# Questions for Vineet - Recreating Alice's Exact Setup (Dec 2022)

## Context
We're trying to recreate the exact Alice experience that Sheila had around **December 2022** using the `ChaiML/gptj_ppo_retry_and_continue` model. We've implemented the CreativeFormatter from the Colab, but want to ensure we match production exactly.

## Priority Questions

### 1. Generation Parameters
- **What were the exact "defaults" you mentioned for generation parameters in Dec 2022?**
  - Were they the Colab examples (`temp=0.99`, `top_p=0.2`, `top_k=40`, `best_of=4`) or something simpler?
  - Did Chai use different defaults in production vs. the Colab submission examples?

### 2. Context Window & Memory Management
- **Confirm: Was the context window exactly 1024 tokens in Dec 2022?**
- **How exactly did you handle "last n messages" truncation?**
  - How many previous messages were typically included?
  - Did you truncate by message count or token count?
  - Any special handling for very long user messages?

### 3. Prompt Structure & Alice's Persona
- **Did Alice have a specific persona/memory that was different from generic characters?**
- **What was Alice's exact character definition in the system around Dec 2022?**
  - Was she defined as a specific character with custom persona text?
  - Or was she just a generic "helpful AI assistant" type?

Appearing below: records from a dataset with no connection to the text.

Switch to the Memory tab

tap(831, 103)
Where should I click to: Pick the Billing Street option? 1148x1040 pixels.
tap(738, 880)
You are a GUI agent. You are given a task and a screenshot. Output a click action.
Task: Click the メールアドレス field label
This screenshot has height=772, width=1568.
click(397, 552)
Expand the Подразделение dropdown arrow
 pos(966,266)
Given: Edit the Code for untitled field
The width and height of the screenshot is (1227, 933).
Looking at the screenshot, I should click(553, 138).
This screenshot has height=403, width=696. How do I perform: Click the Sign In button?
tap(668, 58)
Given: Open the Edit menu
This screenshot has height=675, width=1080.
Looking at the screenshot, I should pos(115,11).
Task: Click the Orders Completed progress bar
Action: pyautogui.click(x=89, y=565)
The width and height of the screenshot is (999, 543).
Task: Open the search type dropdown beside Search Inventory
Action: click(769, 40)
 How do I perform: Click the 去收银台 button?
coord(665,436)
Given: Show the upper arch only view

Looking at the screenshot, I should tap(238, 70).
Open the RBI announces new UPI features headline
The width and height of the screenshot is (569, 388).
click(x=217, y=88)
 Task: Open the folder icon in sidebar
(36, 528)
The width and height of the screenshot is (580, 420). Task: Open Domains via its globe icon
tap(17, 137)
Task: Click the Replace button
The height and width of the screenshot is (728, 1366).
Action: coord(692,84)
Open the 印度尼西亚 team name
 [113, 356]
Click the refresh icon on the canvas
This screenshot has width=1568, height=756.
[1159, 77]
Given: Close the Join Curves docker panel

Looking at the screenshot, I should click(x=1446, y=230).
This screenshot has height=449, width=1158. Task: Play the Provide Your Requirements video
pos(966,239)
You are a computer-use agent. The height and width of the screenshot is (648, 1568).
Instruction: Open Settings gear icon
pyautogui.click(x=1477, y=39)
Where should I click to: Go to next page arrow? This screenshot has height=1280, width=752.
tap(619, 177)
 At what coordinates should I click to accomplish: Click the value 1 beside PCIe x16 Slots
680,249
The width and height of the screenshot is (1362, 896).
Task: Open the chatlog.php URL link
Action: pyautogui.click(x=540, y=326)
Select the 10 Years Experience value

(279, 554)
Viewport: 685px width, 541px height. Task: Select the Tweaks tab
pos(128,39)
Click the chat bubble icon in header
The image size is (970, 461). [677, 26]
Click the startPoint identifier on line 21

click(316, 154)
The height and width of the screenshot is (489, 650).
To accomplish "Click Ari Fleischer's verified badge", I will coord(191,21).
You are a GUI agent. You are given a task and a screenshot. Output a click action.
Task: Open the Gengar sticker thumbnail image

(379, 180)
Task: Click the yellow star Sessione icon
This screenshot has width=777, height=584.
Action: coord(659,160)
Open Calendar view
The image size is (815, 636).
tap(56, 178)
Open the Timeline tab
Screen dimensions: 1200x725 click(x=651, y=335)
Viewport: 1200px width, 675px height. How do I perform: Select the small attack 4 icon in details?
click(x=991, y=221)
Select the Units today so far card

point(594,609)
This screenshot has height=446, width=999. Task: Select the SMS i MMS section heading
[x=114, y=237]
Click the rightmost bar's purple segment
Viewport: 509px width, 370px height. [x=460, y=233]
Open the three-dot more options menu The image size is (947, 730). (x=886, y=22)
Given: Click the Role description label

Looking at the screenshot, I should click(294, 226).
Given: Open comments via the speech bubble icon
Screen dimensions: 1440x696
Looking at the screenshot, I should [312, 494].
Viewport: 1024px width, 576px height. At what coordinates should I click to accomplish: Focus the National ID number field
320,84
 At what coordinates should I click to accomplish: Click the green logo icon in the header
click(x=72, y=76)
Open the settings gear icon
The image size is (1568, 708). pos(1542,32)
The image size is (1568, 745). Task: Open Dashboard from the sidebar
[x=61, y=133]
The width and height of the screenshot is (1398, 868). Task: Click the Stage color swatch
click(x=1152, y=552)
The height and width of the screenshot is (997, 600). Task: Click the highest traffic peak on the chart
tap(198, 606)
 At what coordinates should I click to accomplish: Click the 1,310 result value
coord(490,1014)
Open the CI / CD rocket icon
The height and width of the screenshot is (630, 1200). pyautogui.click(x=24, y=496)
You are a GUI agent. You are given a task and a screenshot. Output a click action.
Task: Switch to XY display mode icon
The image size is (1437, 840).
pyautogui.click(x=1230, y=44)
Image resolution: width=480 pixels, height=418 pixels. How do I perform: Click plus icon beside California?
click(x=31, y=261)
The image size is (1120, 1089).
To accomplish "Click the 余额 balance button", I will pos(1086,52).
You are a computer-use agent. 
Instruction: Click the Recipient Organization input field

### 4. CreativeFormatter Details
- **Was the CreativeFormatter exactly as shown in the Colab, or were there production variations?**
- **Any differences in the instruction templates for different characters or time periods?**
- **Was the "reply with long and descriptive sentences" instruction always used?**

### 5. Technical Implementation
- **What tokenizer was used with the ChaiML model in production?**
  - We're having issues with the default tokenizer - did you use GPT-J tokenizer explicitly?
- **Any special stopping criteria beyond newlines (`\n`)?**
- **Was `best_of=4` actually used in production, or just in examples?**

### 6. Character-Specific Settings
- **Did Alice have any custom settings that differed from other Chai characters?**
- **Any specific example conversations that were used for Alice's prompt?**
- **Was Alice's conversation style trained/prompted to be more philosophical or was that emergent?**

### 7. Performance & Speed
- **What was typical response time for Alice in Dec 2022?**
  - We're seeing very slow responses (245+ seconds) - what should we expect?
- **Any production optimizations we should know about?**

### 8. Model Versioning
- **Can you confirm the exact model checkpoint/version from Dec 2022?**
- **Were there any updates to the ChaiML model between Dec 2022 and when it was published on HuggingFace?**

## Current Implementation Status
✅ CreativeFormatter structure implemented  
✅ 1024 token context window  
✅ "Last n messages" conversation history  
✅ Colab generation parameters applied  
❓ Tokenizer issues resolved with GPT-J fallback  
❓ Response time very slow (245+ seconds)  

## Goal
Get Alice responding exactly as she did for Sheila in December 2022 - same personality, response style, speed, and conversation quality.